Episodes 2013; 36(1): 19-30
Published online March 1, 2013
Copyright © International Union of Geological Sciences.
Director of the Earth Science Education Unit, Keele University, Keele, ST5 5BG, UK. E-mail: firstname.lastname@example.org
This is an Open Access article distributed under the terms of the Creative Commons Attribution Non-Commercial License (http://creativecommons.org/licenses/by-nc/4.0) which permits unrestricted non-commercial use, distribution, and reproduction in any medium, provided the original work is properly cited.

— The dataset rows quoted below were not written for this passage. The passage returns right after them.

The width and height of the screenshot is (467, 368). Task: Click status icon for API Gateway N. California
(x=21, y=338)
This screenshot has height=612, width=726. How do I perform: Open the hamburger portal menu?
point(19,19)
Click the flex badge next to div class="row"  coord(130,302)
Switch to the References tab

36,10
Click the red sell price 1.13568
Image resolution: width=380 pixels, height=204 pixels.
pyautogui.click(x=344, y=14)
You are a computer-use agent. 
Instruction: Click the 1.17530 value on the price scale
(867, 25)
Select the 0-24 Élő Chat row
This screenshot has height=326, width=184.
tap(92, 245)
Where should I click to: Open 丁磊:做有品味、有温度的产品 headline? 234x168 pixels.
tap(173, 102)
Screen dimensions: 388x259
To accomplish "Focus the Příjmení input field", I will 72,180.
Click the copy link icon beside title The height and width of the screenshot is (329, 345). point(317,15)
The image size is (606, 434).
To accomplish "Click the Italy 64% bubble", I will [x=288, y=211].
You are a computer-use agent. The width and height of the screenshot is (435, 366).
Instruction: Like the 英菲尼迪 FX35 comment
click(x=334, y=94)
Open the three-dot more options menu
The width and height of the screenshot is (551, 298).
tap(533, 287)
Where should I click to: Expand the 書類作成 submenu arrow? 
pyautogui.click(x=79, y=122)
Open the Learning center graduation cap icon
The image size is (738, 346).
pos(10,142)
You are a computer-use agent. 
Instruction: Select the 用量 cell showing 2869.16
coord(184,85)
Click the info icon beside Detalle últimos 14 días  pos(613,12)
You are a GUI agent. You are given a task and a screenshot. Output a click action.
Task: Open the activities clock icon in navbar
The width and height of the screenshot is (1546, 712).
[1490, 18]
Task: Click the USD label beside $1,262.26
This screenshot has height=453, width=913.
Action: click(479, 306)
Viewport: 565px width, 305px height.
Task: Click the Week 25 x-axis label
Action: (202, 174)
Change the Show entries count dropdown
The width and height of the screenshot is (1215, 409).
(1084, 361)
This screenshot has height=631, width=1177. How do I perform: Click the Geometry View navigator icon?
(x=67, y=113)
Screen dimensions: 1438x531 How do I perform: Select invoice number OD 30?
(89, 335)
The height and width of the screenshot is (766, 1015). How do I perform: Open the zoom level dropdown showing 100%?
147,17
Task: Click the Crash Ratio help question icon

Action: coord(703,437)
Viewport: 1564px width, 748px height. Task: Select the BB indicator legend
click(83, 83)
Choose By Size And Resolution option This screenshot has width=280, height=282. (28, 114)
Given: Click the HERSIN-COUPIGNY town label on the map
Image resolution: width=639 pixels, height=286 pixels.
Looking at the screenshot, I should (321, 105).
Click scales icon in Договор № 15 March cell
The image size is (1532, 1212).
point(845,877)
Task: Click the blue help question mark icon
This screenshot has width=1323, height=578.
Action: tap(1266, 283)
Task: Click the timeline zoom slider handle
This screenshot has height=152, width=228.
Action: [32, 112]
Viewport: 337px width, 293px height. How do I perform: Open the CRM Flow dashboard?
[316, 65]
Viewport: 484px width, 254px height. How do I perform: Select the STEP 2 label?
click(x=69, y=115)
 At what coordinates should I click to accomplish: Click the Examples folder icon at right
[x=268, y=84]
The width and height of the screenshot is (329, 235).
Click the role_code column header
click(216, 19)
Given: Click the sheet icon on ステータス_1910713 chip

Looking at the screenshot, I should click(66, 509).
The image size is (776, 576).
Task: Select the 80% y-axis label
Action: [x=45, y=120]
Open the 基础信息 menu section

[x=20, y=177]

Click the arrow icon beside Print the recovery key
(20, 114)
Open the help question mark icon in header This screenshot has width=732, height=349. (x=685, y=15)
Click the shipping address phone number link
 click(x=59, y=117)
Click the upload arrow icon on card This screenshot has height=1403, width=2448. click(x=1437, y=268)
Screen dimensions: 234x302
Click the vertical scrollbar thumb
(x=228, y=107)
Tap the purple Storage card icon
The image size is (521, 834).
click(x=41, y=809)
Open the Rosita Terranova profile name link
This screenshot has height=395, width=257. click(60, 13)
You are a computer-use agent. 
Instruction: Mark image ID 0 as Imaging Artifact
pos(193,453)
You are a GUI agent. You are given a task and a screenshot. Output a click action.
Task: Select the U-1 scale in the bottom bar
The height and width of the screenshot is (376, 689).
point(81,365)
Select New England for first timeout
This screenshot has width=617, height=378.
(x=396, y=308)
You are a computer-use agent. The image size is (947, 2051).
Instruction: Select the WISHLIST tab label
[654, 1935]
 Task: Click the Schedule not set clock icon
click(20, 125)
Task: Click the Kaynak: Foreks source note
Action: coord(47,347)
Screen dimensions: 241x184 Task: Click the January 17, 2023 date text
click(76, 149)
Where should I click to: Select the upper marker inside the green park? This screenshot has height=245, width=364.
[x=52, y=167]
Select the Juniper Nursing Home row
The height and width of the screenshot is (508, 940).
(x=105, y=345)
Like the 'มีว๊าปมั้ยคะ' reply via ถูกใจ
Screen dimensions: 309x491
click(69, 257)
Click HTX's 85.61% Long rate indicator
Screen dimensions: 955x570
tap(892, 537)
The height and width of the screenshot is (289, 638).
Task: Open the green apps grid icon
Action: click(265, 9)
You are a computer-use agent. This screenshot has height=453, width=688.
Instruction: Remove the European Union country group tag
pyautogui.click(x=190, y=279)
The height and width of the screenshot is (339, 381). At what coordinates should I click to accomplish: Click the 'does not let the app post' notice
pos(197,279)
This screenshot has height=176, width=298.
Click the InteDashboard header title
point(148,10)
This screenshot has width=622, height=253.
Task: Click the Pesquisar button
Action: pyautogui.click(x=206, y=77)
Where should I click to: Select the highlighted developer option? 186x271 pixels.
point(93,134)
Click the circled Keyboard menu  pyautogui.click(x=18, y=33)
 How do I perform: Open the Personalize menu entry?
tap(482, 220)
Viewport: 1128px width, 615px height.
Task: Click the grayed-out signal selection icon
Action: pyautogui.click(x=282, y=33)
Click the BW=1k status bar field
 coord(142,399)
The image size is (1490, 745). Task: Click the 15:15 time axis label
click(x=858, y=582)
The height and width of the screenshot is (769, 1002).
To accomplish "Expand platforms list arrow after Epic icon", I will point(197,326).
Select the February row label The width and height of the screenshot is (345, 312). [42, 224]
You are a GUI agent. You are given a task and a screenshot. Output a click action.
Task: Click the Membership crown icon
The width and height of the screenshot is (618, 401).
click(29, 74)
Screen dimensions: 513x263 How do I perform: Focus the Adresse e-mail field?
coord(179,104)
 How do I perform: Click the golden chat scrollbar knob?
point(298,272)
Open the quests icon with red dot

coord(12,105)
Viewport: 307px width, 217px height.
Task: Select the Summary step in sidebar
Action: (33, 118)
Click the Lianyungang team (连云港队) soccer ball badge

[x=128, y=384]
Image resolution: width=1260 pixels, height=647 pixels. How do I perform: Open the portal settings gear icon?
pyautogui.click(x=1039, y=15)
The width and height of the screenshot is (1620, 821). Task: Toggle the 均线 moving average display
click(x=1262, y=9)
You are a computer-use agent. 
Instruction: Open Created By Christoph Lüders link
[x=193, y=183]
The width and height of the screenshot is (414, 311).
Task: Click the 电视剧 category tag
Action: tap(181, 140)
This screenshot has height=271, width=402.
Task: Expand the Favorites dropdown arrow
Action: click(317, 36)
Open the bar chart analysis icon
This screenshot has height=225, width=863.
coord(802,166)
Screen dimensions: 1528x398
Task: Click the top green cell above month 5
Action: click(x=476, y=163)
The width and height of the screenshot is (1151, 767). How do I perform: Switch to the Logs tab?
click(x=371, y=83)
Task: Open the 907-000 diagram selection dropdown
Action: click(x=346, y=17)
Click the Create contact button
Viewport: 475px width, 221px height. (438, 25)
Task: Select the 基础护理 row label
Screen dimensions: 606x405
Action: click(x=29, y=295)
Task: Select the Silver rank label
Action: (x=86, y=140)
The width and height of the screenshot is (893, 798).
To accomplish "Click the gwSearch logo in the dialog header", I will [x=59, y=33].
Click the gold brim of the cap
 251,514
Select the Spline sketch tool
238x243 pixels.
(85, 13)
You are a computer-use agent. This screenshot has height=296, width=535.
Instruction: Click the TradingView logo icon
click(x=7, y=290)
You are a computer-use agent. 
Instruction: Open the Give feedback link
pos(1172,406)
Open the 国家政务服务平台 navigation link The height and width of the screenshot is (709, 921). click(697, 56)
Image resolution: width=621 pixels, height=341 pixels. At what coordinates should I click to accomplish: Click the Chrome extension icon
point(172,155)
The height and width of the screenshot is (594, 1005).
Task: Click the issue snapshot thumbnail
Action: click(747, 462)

An international survey of school-level geoscience education acquired data from 32 countries across the globe. Whilst the data is likely to be biased towards those countries which have geoscience educators active enough to respond to the questionnaire survey, the data nevertheless shows that geoscience is taught in a wide variety of contexts across the world, linked to science, geography or both. The majority of children in the countries surveyed had compulsory geoscience education in their curricula, had national standards in geoscience education, and covered a reasonable level of geoscience terminology in their studies. Optional geoscience courses were taught in most countries, but were only generally available to small numbers of 16-18 year olds. Undergraduate geoscience education courses were available in all the countries surveyed, together with graduate education in all but one. There was a wide variety of outreach initiatives recorded, with those in museums reported to be most successful. A general improvement was possibly discernible, but there is ongoing need of support from national and international geoscience organisations, together with need for increased funding and infrastructure and the raising of global awareness of the importance of geoscience education.